=== What you are asked to do ===
From the records below, copy out each line that has the word "next".

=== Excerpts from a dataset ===
☆ ☆ ☆ ☆ ☆
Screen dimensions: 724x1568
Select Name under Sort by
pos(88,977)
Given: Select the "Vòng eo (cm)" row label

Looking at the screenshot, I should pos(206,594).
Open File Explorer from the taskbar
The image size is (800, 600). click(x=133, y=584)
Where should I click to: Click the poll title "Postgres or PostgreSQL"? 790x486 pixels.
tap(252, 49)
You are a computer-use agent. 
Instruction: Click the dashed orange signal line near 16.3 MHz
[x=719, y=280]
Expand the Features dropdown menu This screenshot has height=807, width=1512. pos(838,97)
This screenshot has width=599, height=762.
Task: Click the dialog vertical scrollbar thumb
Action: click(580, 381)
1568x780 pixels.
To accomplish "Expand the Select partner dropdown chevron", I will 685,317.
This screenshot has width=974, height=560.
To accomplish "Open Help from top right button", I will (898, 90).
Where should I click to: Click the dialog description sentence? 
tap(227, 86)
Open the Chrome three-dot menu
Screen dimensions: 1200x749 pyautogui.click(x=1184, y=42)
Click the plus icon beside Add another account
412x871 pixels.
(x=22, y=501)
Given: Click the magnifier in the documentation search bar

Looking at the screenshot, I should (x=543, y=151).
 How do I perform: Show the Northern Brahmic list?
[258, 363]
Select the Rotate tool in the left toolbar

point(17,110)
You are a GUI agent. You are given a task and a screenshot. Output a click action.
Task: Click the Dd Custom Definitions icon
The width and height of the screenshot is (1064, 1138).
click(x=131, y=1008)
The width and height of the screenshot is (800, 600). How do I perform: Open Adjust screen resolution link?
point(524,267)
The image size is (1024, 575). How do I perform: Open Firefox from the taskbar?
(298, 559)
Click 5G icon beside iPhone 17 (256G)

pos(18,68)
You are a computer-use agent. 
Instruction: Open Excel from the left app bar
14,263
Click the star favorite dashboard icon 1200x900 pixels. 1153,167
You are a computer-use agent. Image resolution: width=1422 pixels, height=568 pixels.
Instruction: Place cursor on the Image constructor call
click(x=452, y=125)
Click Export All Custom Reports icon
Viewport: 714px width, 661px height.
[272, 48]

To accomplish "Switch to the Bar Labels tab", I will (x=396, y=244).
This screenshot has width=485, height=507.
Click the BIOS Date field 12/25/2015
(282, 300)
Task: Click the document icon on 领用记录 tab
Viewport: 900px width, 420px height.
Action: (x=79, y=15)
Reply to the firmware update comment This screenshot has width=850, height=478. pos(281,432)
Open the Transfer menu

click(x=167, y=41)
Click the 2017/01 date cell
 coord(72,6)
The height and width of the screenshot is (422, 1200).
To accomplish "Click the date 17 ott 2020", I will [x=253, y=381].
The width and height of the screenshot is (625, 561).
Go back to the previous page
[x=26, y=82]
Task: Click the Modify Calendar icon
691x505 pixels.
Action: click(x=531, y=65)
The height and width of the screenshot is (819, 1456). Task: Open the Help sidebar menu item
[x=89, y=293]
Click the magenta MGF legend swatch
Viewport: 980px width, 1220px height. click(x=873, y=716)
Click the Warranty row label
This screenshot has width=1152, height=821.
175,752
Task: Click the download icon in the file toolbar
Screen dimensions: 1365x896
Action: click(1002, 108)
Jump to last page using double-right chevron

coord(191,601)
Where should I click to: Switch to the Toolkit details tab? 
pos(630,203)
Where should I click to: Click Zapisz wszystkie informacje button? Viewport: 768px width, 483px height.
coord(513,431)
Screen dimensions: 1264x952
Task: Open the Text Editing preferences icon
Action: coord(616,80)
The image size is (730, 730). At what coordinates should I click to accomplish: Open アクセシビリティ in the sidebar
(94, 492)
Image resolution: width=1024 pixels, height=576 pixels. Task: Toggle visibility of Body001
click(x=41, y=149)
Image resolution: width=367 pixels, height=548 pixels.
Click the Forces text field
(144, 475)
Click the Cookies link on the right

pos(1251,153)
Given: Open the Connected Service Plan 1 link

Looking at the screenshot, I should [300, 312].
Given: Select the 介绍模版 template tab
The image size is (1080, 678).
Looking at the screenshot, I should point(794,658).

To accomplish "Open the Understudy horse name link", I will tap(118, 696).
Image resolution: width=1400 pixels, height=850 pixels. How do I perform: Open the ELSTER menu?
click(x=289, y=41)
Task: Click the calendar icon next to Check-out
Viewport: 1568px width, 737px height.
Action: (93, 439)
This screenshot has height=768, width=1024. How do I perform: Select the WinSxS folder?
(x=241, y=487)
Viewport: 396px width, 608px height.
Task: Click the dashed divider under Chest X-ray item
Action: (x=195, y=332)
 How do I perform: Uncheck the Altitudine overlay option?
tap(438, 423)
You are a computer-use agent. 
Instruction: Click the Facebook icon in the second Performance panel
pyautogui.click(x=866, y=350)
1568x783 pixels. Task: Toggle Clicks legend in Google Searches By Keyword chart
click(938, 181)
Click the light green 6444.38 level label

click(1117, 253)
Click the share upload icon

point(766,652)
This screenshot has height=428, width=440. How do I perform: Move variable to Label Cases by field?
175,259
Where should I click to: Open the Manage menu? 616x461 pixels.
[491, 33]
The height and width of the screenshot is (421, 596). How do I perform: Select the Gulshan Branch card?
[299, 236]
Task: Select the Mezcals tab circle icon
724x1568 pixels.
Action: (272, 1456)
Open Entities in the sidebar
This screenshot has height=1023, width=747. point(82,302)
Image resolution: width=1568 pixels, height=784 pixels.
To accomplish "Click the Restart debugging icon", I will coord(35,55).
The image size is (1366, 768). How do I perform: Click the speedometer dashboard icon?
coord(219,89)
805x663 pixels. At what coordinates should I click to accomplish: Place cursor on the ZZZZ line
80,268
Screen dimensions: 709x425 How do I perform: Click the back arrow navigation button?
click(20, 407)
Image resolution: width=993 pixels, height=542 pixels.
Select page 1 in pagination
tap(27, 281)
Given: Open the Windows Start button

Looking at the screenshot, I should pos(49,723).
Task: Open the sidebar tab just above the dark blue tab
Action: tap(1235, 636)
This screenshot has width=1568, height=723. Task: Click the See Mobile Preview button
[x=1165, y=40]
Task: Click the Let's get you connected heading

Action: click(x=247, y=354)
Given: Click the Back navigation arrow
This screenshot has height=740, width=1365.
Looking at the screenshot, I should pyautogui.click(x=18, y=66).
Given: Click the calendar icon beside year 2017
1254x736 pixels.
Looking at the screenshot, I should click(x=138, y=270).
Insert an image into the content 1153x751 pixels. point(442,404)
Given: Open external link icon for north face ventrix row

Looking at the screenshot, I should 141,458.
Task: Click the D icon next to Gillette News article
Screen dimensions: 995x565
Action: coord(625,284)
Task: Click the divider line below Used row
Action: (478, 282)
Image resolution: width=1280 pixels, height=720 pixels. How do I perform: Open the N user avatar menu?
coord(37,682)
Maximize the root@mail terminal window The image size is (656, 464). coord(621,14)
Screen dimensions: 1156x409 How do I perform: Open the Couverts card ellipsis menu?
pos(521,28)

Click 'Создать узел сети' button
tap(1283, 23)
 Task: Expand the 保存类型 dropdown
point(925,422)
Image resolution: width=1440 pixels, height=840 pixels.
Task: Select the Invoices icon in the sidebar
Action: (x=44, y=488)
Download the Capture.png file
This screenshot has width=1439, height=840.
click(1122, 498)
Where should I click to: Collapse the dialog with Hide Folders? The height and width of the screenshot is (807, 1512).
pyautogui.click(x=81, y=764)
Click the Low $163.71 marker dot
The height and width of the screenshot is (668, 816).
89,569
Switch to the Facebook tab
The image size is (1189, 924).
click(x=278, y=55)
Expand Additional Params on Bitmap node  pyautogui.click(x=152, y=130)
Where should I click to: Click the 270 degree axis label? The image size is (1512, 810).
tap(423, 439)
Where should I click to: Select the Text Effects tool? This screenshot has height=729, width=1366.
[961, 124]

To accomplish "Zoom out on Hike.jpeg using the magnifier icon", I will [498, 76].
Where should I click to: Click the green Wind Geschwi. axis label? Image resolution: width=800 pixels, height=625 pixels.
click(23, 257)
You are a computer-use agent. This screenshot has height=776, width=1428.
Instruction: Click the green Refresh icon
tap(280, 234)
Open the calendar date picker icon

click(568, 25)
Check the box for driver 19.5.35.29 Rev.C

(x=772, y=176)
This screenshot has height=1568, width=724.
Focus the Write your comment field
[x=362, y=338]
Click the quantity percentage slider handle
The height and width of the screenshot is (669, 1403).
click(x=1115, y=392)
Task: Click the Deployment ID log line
☆ ☆ ☆ ☆ ☆
=== Exercise result ===
Task: Click the calendar icon next to Check-out
Task: Click the D icon next to Gillette News article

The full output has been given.